Research Paper Volume 1, Issue 3 pp 289—302

Sequence-specific processing of telomeric 3' overhangs by the Werner syndrome protein exonuclease activity

Figure 2. Concentration and time dependency of WRN exonuclease activity on telomeric substrates.. (A) (left) 25 to 500 fmol of purified WRN were incubated with 5'-32P-labeled, 3'-overhang telomeric DNA substrate at 37°C for 10 min. The reaction products were analyzed by 12% polyacrylamide-urea denaturing gel and autoradiography (lane 1 to 10, 25, 50, 100, 150, 200, 250, 300, 350, 400, 500 fmol of purified WRN; lane 11, DNA substrate. (Right) 200 fmol of purified WRN was incubated with 5'-32P-labeled, 3'-overhang telomeric DNA substrate at 37°C from 0 to 10 min. The reaction products were analyzed by 12% polyacrylamide-urea denaturing gel and autoradiography (lane 1 to 11, 0, 1, 2, 3, 4, 5, 6, 7, 8, 9 and 10 min; lane 12, DNA substrate. (B) (left) 100 to 400 fmol of purified WRN were incubated with 5' 32P-labeled, 3'-overhang telomeric DNA substrate in the absence or presence of 1.0 mM ATP or 1.0 mM Adenosine 5'-[γ-thio]triphosphate (ATPγS) at 37°C for 10 min. The reaction products were resolved by 12% polyacrylamide-urea denaturing gel and visualized by autoradiography (lane 1 to 4, 100, 200, 300, and 400 fmol of WRN without ATP; lane 5 to 8, 100, 200, 300, and 400 fmol of WRN in the presence of ATP, lane 9 to 12, 100, 200, 300, and 400 fmol of WRN in the presence of 1.0 mM ATPγS; lane 13, DNA substrate; lane 14, (TTAGGG) repeats molecular size markers. (Right) 100 to 400 fmol of purified WRN or WRN helicase mutant (K577M) were incubated with telomeric DNA substrates at 37°C for 10 min.
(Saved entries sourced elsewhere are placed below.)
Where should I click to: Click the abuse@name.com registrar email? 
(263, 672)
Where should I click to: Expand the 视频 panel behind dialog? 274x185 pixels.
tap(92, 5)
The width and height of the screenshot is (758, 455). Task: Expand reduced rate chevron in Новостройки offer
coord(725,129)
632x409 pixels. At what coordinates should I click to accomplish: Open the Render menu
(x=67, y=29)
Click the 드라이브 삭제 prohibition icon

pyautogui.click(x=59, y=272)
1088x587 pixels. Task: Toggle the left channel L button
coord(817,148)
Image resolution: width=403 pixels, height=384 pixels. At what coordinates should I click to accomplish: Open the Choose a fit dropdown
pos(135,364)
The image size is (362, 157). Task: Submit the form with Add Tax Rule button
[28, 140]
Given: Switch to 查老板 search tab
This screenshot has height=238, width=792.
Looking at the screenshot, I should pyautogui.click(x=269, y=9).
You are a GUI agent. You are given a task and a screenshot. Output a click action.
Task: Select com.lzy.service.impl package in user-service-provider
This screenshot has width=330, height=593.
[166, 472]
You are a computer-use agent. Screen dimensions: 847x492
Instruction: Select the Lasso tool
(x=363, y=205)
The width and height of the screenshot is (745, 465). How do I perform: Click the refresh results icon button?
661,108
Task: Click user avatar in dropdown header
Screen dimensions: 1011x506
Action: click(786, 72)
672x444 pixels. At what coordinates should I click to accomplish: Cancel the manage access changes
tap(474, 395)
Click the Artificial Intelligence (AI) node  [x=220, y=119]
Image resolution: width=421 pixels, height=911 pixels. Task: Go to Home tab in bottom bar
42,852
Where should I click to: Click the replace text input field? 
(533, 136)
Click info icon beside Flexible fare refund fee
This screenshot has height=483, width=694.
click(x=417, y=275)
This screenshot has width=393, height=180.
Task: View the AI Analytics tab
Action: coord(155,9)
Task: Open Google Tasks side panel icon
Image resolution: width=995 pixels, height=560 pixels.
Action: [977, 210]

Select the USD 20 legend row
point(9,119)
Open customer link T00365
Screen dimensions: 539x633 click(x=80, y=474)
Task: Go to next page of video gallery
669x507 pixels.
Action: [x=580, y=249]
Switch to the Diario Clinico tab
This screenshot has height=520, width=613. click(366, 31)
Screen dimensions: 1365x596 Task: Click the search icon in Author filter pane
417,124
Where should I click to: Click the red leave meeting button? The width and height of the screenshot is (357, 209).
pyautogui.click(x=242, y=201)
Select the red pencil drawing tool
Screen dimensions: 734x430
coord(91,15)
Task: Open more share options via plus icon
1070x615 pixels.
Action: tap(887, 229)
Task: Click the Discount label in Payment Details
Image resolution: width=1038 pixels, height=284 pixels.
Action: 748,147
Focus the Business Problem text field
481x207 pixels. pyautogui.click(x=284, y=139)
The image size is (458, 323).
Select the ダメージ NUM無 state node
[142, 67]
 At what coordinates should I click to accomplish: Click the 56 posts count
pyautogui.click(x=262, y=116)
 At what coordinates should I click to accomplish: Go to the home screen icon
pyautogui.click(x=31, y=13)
The reaction products were analyzed by 12% polyacrylamide-urea denaturing gel and autoradiography (lane 1 to 4, 100, 200, 300, and 400 fmol of WRN; lane 5 to 8, 100, 200, 300, and 400 fmol of helicase mutant WRN; lane 9, DNA substrate; lane 10, (TTAGGG) repeats molecular size markers.